ON THE SOCIAL NATURE AND CHARACTER OF MAN.

THE entire community of mankind is, in an allusive sense, justly represented as one grand and vast body; in the plan of the Creator, of admirable constitution, and most excelling order, and formed for the noblest purposes of reasonable life, intermingling benevolence, moral rectitude, and happiness. And from hence it follows, that the relations of men to men, and of cach to the whole, must, while the present state of things continues, be indissoluble; their dependence mutual, universal, eternal; their right to all humane and social offices unalienable; their interests strictly united and inseparable. Thus has the Almighty source of being, and Parent of good, founded and established the widely extended community of mankind, to be enlivened and cherished by a spirit of benevolence diffused through all its parts; and given it a rank suited to its powers, amongst intelligent and moral

orders, the most sublime and glorious of all his works.

What the members of the natural body are to each other, and with respect to the whole body, that the rational human members are among themselves, and as parts of the complete constitution and society of men. There are very few exceptions, that can, I think, be made to the general comparison; and scarce one perhaps, in those essential instances, on which alone the allusion is grounded. In the outward corporeal structure, there are no jarrings or contrarieties; there is no such thing as a detached member, all whose functions terminate in itself. This would introduce the utmost disorder and confusion; render the body of man, as a compound frame, quite unserviceable and useless; and blot out all the characters of adorable divine wisdom, that are now so strongly engraven upon it: nay, the consequence, in many cases, must be, the immediate and utter extinction of animal life.

On the contrary, on what does its health, its ease, its very subsistence as a sensitive machine, its ministration to the soul, and to the high purposes of reason, so evidently depend, as on the nice proportion and adjustment, and the harmonious concurring operation of its various parts? Might not a man altogether as well want a head,

a heart, eyes, hands, and the like, as not to have them united, and conspiring in their influence, for common preservation and defence?
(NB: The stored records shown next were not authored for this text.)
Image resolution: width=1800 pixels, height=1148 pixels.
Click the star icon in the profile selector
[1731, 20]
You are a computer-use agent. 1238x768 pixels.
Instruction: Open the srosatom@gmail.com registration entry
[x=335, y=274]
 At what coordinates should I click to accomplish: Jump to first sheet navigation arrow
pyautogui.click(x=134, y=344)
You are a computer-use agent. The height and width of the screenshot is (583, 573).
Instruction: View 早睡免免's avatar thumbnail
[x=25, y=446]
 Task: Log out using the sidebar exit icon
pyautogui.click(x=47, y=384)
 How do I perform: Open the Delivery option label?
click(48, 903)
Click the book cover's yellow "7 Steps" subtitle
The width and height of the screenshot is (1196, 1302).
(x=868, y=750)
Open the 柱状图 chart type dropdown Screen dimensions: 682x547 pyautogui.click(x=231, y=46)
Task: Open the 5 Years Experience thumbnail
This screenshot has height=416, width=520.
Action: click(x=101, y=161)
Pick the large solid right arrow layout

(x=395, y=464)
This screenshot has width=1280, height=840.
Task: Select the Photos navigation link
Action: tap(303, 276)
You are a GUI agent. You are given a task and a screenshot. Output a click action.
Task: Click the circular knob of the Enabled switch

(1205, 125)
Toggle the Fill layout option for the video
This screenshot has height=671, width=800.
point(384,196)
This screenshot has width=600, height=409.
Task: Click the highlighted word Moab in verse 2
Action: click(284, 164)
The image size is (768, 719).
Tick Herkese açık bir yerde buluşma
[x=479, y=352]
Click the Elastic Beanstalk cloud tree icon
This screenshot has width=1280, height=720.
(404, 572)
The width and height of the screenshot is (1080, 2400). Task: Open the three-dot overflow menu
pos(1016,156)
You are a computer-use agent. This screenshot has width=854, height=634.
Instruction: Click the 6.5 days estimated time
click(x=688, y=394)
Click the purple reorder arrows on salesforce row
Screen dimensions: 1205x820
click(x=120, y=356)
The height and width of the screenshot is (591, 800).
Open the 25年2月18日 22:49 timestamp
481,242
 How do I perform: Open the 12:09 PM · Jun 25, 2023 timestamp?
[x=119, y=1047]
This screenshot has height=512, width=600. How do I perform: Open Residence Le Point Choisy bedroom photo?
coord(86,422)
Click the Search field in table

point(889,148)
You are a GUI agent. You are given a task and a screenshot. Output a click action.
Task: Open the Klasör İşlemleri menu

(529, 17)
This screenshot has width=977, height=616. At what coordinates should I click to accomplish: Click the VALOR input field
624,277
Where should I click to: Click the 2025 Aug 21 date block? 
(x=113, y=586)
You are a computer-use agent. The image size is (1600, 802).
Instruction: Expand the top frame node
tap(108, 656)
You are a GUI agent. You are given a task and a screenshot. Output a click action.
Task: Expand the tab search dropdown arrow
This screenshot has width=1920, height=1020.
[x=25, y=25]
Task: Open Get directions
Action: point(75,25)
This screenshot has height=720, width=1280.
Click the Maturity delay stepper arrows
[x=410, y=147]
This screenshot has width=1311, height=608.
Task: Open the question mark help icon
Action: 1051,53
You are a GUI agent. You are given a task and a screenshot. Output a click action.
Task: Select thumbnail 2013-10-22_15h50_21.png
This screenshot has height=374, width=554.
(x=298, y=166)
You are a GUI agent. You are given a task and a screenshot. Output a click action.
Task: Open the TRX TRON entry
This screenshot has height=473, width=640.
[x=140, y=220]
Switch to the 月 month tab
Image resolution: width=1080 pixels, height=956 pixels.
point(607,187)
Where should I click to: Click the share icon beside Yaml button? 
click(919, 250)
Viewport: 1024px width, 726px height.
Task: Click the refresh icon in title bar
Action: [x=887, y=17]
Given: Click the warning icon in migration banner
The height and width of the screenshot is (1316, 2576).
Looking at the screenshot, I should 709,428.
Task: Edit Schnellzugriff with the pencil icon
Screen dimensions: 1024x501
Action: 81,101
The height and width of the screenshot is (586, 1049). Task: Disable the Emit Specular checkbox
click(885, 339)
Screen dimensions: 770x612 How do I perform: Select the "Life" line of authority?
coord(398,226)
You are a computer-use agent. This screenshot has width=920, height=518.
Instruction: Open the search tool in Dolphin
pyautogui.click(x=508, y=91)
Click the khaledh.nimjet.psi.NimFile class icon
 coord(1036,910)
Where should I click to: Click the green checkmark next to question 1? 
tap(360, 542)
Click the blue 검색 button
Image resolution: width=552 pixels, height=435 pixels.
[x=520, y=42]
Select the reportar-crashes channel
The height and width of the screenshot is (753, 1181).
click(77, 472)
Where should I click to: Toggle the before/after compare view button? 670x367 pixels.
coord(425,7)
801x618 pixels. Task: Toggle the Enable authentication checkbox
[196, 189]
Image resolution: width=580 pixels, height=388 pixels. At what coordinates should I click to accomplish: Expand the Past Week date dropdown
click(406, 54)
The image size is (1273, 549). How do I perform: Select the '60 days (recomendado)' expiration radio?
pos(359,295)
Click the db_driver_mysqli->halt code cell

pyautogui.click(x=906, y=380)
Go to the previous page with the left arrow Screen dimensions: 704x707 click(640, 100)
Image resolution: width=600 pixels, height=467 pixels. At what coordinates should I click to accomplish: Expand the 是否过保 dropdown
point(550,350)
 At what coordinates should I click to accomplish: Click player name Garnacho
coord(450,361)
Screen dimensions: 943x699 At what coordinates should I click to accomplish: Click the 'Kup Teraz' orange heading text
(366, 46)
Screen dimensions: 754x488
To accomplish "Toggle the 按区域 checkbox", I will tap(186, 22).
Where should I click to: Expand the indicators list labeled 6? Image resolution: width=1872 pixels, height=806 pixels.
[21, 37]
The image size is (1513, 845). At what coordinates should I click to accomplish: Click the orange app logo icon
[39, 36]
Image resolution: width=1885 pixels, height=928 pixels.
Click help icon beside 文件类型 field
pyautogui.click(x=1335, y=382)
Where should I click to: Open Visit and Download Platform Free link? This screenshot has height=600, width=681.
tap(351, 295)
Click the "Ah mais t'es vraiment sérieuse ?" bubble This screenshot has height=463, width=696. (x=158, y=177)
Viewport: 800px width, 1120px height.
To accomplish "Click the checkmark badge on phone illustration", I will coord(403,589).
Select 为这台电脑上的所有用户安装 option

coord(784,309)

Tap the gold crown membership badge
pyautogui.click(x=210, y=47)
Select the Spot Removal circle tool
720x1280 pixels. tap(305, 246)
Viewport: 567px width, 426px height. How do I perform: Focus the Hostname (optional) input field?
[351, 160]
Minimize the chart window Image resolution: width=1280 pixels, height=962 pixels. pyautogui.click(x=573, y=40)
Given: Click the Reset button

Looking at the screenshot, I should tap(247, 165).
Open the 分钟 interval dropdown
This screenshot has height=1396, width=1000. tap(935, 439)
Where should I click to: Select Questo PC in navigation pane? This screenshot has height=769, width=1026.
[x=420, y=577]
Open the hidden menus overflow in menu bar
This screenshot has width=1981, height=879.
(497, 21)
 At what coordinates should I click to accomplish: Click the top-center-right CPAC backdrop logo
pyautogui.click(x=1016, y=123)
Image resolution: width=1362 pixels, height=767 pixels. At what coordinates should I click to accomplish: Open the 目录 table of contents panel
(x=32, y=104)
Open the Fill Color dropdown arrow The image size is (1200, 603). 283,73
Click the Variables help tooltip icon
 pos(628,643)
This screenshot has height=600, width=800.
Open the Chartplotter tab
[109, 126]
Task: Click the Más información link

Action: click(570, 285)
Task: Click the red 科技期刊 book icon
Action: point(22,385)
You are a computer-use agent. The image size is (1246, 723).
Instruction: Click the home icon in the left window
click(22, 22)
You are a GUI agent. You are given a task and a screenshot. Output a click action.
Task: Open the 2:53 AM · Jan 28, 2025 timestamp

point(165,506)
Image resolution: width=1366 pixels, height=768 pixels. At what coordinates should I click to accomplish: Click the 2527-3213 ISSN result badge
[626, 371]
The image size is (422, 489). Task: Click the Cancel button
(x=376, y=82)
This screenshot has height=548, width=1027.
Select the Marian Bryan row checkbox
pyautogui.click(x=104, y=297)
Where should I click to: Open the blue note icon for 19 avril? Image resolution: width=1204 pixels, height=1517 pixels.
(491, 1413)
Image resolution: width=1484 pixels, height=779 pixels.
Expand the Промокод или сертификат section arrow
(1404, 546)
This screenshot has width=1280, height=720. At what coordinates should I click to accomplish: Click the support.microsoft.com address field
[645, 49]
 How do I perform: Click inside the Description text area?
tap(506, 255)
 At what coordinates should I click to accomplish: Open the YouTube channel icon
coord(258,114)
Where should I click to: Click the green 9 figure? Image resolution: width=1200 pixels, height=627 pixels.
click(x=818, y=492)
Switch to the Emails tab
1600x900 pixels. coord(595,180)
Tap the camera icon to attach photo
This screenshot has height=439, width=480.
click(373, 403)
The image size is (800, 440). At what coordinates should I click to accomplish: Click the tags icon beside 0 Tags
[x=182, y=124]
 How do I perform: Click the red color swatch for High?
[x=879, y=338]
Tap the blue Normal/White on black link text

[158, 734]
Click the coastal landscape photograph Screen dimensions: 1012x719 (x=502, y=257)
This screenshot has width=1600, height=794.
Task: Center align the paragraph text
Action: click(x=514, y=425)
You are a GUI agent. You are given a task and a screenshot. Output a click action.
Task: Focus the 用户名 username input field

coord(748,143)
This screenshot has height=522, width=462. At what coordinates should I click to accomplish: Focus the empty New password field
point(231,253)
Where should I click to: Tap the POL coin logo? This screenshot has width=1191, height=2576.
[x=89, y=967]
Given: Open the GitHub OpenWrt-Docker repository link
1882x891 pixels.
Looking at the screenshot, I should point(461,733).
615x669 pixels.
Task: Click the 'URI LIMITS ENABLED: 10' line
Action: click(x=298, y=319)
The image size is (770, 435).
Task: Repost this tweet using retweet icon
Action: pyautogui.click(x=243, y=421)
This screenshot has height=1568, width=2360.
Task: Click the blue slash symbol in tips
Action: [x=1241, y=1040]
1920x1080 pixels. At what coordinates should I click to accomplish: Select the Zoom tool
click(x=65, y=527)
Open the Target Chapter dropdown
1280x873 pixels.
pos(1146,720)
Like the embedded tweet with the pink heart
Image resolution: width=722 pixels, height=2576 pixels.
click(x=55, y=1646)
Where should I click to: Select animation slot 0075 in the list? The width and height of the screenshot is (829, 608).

In like manner, when man indulges narrow and contracted views, and consults and acts for himself alone, as if he were an unallied, selfsufficient, and dependent frame, are not all his benevolent affections, all his natural powers of doing good, in effect represented as absurd and vain; as fit only to be discouraged, and rooted out of the soul? Is not the life of reason lost? The social, the divine life!-employed in the most exalted pursuits, and abounding in the purest and sweetest pleasures of which human nature is capable. And if the glowings of humanity were universally checked and repressed, and the mutual communication of kind and friendly offices universally suspended, what could this open to our view, but one wide and general scene of distress and misery! What could it portend less than inevitable ruin to the whole species!

To openness of heart and mutual confidence would, then, succeed everlasting distrusts and uneasy suspicions; to delight in the prosperity of others, a malignant spirit of envy; to concord and harmony, disunion and alienation of affection; to compassion, hardness of heart. These

are the necessary attendants on a selfish, unsocial disposition. And they, in their turn, must propagate and spread the mischief much further; begetting mutual reproaches and animosities; rage, revilings, cool deliberate malice, and other inflamed and unnatural passions; which deface the light and lustre, and the strong tendencies to good, which, in the language of the son of Syrac, God originally poured out over all his rational works; and anticipate the blackest horrors of hell itself.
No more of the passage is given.